Given that HCV is the main driver of

HCC in the US, bet

Given that HCV is the main driver of

HCC in the U.S., better screening strategies and aggressive treatment click here of HCV patients with the newly developed highly effective interferon- and riba-virin-free regimens must be considered. Disclosures: Sammy Saab – Advisory Committees or Review Panels: BMS, Gilead, Merck, Genentech; Grant/Research Support: Merck, Gilead; Speaking and Teaching: BMS, Gilead, Merck, Genentech, Salix, Onyx, Bayer, Janssen; Stock Shareholder: Salix, Johnson and Johnson, BMS, Gilead Brian P. Lam – Advisory Committees or Review Panels: BMS; Speaking and Teaching: Gilead; Stock Shareholder: Gilead The following people have nothing to disclose: Zobair Younossi, Maria Ste-panova, find more Kameron Tavakolian, Manirath Srishord, Chapy Venkatesan, James N. Cooper, Homan Wai, Linda Henry Background: Current HCC predictive risk scores in chronic hepatitis B (CHB) patients require HBV-DNA quantification which is a costly test not available in all parts of the world. Globally, the majority of CHB patients are seen in healthcare settings where only simple liver biochemistries (LBC) and ultrasound are available, thus limiting the applicability of such scores. Aim: This study aims to develop and externally validate a clinically practical

HBV-DNA-free scoring system to predict HCC in CHB patients. Methods: The development cohort comprised 673 CHB patients from our department’s outpatient clinics enrolled in a physician driven HCC surveillance program comprising 3-6 monthly LBC and AFP and 6-12 monthly imaging. They were followed up over 10 years (2003-2013). Cirrhosis was diagnosed on

histology or imaging with supportive clinical evidence. HCC was diagnosed on dynamic CT/MRI scan or histology. The validation cohorts included 2586, 449 and 318 patients from the REVEAL-HBV, Queen Mary Hospital (QMH), Hong Kong and Prince of Wales Hospital (PWH), Hong Kong respectively. Risk factors at baseline Dipeptidyl peptidase evaluated for HCC development included gender, age, presence of cirrhosis, HBeAg status, albumin, bilirubin, alkaline phosphatase, ALT, AST and AFP. Independent variables were gender, age, AFP level and cirrhosis. Multiple logistic regression was used to predict risk of HCC at 10 years.

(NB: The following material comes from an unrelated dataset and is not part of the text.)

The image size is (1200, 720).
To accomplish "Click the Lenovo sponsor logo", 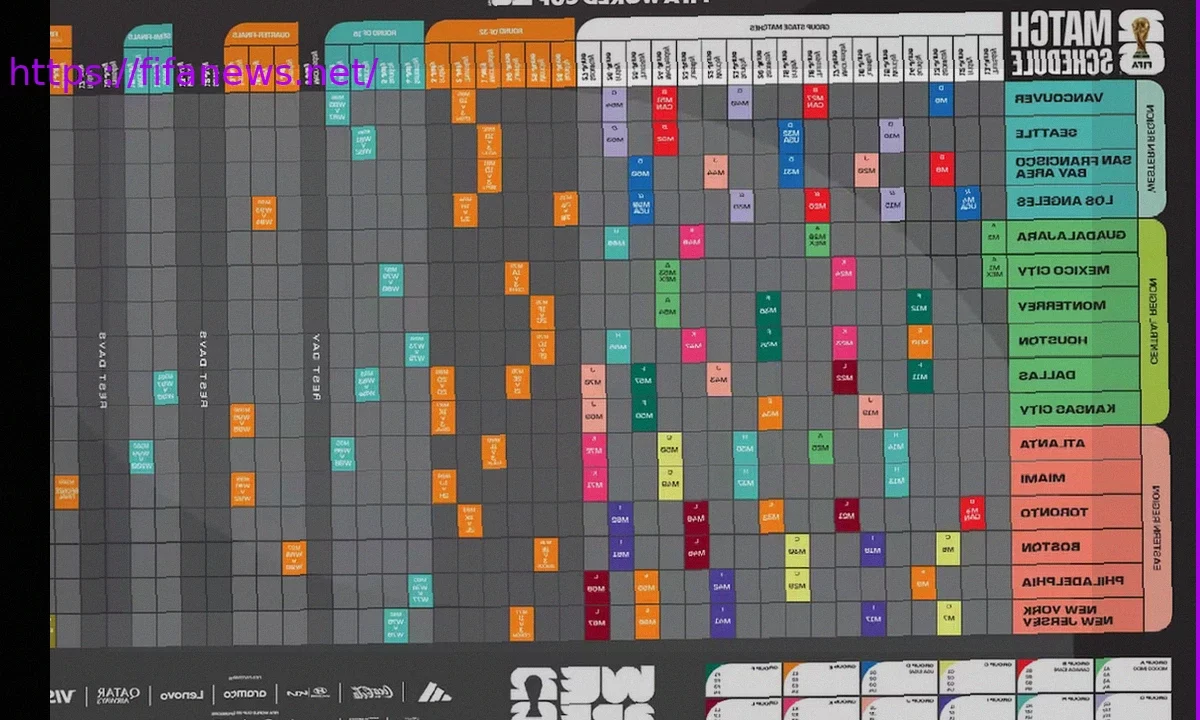I will (x=181, y=693).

Results: 673 patients were enrolled with 545 (81%) still on follow-up after 10 years. Over 10 years, 43 developed HCC in the development cohort and 217 in the validation cohorts (REVEAL-134; QMH-30; PWH-53). Using a cutoff value of ≥4.5 (see table), AUROC was 0.915 (95% CI 0.880-0.949) with 88.1% sensitivity, 83% specificity and 98.8% negative predictive value (NPV) in the development cohort. AUROC were 0.767 (95% CI 0.725-0.810), 0.902 (95% CI 0.856-0.948) and 0.830 (95% CI 0.747-0.913) in the REVEAL, QMH and PWH validation cohorts respectively. Specificity and sensitivity ranged between 79.2%-95.8% and 48.5-76.7% respectively for the 3 validation cohorts and NPV varied between 93.0-97.9%.